(YOUR GOAL): Please copy out the entries until you have copied the line that contains "Screen dimensions: 981x407", beginning with the first line.

=== RECORDS FOR THE TASK ===

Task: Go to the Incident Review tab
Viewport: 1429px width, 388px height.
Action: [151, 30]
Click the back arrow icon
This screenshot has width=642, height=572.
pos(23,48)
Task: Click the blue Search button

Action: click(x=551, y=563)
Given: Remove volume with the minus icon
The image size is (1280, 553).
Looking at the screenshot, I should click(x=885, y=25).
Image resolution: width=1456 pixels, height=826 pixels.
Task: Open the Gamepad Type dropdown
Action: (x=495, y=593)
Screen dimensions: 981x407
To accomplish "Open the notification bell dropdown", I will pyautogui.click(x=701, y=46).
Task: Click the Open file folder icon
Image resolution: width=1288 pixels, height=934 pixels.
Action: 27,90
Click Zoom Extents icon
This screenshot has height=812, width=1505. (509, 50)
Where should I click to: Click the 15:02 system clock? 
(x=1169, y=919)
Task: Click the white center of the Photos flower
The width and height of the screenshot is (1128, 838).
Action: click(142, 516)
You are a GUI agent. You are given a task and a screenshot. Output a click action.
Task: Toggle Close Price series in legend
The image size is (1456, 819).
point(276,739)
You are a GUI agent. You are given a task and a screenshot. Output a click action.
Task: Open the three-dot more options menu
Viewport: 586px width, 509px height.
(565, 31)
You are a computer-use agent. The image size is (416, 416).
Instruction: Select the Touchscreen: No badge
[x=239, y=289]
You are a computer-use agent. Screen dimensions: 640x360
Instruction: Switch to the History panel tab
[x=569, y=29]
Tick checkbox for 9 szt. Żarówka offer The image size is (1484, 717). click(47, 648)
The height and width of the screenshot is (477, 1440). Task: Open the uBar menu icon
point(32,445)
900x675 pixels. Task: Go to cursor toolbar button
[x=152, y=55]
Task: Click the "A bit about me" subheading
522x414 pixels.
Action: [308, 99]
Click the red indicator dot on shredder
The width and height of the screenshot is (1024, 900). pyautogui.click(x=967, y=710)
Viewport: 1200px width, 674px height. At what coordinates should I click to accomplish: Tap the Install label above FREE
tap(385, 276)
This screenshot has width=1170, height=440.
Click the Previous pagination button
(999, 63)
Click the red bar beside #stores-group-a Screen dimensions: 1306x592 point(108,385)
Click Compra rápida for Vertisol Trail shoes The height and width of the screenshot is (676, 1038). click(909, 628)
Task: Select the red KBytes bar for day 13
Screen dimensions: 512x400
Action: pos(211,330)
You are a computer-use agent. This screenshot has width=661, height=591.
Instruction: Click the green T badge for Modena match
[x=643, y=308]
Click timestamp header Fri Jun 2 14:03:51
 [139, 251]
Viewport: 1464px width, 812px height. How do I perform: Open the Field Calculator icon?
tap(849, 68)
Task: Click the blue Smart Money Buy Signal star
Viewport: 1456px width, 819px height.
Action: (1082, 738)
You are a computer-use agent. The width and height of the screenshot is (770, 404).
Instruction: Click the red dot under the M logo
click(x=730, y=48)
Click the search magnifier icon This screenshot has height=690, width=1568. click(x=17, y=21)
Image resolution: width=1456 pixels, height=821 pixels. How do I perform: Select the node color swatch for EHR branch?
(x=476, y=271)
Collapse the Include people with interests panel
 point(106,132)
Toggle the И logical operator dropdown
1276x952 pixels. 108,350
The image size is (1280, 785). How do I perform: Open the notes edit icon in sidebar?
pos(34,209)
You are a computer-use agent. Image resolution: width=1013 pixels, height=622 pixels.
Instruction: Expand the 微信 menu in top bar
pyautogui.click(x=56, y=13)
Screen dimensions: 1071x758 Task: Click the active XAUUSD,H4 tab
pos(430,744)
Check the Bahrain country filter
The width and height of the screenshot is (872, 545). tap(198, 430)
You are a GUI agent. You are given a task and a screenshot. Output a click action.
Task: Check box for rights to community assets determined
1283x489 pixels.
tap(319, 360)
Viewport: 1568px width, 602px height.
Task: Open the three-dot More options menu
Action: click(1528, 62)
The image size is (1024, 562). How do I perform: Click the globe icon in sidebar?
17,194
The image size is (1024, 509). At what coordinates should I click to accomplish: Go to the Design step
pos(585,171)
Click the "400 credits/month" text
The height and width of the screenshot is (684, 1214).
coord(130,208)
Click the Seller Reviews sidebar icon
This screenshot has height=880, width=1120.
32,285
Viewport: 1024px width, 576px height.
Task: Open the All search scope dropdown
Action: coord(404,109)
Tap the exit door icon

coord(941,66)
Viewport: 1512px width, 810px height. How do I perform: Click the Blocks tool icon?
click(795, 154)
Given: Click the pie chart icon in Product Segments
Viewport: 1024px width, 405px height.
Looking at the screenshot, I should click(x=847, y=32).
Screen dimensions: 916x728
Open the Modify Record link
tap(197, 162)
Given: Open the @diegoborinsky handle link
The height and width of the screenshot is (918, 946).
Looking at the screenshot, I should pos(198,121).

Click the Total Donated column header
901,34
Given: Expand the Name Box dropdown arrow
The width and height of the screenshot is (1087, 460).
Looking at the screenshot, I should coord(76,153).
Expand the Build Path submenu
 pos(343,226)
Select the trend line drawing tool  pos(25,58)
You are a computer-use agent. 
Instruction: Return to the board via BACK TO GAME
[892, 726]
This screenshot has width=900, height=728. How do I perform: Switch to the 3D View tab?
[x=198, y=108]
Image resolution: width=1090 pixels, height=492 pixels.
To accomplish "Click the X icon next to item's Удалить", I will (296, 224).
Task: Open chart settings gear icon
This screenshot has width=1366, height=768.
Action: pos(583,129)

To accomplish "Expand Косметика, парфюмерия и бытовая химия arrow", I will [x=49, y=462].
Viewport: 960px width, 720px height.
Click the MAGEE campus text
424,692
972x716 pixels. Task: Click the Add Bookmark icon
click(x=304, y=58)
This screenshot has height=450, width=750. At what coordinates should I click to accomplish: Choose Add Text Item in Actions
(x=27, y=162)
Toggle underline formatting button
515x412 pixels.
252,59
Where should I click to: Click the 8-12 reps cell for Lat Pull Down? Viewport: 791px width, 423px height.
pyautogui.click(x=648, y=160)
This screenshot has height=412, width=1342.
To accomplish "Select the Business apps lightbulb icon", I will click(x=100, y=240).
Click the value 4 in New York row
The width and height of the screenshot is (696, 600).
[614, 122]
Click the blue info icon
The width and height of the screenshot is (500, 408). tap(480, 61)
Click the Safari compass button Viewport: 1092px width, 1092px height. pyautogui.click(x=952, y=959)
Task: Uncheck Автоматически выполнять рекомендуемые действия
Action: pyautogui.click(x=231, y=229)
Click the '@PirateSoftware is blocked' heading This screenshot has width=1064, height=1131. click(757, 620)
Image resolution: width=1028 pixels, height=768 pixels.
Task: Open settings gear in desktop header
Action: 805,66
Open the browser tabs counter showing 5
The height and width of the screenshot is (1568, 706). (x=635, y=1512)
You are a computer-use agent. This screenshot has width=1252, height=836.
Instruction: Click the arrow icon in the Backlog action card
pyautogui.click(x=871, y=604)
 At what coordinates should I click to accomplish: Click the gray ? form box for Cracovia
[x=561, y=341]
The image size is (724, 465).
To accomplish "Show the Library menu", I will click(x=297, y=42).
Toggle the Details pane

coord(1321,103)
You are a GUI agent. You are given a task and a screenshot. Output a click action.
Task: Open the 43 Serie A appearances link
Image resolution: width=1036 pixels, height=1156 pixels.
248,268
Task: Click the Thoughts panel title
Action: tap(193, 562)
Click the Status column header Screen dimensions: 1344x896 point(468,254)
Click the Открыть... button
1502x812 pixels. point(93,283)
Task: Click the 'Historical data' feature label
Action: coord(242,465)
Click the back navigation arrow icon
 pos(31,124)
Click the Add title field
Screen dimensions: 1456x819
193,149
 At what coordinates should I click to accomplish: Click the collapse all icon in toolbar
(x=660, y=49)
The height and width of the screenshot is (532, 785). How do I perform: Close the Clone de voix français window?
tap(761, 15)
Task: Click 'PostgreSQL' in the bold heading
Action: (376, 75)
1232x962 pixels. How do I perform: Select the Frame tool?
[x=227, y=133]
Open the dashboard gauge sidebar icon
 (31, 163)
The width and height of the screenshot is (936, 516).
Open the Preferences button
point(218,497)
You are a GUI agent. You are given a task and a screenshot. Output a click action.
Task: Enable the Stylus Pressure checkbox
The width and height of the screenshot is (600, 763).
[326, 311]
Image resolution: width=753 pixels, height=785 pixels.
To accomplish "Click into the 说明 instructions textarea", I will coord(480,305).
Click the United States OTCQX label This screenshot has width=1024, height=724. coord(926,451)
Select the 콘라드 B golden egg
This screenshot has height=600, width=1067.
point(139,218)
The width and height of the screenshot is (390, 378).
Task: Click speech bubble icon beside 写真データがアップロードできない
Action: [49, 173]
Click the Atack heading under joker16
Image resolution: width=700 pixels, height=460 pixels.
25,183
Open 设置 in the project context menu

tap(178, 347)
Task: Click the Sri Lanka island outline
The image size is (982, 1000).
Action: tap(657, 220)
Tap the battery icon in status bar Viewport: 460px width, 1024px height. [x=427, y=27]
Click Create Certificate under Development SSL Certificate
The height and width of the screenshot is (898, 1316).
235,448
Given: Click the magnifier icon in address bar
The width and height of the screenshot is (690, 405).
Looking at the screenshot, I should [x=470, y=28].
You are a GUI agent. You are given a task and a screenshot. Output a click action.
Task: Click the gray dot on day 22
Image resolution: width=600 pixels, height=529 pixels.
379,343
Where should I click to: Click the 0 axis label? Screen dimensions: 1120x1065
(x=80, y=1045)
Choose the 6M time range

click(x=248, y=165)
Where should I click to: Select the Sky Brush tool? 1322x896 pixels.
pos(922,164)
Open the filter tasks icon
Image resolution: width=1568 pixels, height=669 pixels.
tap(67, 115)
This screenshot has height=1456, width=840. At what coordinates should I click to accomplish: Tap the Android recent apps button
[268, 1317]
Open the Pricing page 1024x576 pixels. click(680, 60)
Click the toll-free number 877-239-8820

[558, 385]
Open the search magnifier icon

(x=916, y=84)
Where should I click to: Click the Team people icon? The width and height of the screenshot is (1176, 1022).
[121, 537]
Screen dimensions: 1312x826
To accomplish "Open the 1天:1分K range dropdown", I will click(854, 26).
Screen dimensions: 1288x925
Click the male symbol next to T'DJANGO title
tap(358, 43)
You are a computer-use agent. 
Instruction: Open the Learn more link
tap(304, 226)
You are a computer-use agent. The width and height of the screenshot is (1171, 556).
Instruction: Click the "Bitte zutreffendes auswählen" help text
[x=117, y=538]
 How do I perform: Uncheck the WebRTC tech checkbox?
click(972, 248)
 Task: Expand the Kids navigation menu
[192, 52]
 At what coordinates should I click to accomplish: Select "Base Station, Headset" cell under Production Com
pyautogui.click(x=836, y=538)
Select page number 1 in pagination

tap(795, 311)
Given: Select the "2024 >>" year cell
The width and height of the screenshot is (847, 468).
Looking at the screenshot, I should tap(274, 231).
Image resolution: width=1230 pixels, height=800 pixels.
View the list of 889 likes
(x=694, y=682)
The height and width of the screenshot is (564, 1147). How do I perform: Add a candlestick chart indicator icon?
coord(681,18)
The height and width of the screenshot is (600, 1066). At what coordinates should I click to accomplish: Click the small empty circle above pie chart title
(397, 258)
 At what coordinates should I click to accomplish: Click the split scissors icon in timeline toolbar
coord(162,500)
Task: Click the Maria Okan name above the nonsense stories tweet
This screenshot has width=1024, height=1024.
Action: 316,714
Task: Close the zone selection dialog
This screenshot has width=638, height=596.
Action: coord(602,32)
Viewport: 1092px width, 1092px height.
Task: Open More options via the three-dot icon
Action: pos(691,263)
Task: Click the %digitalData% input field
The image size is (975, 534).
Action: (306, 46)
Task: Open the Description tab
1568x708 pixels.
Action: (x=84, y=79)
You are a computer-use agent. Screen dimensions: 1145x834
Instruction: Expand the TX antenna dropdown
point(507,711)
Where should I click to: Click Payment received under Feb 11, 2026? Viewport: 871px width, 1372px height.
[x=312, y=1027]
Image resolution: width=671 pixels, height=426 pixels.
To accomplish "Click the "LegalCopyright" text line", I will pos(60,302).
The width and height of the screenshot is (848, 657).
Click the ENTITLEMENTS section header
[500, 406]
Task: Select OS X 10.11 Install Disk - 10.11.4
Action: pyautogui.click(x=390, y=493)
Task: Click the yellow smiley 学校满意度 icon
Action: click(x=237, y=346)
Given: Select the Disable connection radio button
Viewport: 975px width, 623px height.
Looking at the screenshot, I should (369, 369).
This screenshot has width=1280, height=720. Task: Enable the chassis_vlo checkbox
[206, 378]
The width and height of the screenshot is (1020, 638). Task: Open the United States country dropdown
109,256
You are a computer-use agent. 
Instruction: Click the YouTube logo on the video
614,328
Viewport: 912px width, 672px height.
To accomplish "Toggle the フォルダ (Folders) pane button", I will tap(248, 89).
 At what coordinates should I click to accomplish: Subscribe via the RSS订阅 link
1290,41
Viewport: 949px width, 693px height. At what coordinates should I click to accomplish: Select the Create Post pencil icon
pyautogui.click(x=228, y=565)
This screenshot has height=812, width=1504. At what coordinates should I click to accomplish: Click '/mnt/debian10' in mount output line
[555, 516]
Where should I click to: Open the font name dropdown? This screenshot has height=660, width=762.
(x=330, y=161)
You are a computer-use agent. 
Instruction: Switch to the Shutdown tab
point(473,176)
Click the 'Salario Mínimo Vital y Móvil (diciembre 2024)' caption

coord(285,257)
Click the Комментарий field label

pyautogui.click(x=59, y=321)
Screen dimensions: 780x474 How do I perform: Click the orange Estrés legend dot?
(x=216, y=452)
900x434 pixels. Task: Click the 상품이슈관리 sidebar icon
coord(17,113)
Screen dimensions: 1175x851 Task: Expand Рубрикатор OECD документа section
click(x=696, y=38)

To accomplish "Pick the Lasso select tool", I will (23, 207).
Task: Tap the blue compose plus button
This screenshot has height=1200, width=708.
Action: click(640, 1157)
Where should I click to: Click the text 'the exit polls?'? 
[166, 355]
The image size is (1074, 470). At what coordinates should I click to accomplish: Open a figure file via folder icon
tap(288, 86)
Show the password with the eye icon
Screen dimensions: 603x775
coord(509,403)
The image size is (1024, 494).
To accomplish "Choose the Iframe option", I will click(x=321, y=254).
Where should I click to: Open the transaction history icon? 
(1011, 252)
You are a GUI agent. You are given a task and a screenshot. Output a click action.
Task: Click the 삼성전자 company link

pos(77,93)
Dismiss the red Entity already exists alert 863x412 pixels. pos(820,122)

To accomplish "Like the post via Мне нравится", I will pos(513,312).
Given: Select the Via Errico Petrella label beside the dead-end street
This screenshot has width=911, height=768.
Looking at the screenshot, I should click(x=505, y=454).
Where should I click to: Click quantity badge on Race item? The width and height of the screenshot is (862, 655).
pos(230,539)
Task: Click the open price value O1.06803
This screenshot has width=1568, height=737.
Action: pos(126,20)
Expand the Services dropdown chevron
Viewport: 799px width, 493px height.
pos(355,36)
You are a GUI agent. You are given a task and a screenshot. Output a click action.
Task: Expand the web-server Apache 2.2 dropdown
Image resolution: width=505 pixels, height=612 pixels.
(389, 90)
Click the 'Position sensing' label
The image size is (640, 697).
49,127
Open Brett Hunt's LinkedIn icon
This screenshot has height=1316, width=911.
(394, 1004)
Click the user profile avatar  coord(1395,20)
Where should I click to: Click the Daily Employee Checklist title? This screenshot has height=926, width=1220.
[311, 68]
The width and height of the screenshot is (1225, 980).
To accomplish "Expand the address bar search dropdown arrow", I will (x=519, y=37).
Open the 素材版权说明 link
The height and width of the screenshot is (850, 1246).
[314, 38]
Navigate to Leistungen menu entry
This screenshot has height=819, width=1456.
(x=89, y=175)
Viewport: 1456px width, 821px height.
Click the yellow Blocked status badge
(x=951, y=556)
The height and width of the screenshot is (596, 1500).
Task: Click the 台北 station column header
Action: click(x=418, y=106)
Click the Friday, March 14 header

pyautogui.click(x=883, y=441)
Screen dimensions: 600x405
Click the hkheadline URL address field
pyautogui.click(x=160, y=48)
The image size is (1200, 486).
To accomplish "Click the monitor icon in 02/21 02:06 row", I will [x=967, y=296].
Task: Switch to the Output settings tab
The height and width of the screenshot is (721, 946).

===

(ANSWER TO THE PROBLEM):
Task: Go to the Incident Review tab
Viewport: 1429px width, 388px height.
Action: [151, 30]
Click the back arrow icon
This screenshot has width=642, height=572.
pos(23,48)
Task: Click the blue Search button

Action: click(x=551, y=563)
Given: Remove volume with the minus icon
The image size is (1280, 553).
Looking at the screenshot, I should click(x=885, y=25).
Image resolution: width=1456 pixels, height=826 pixels.
Task: Open the Gamepad Type dropdown
Action: (x=495, y=593)
Screen dimensions: 981x407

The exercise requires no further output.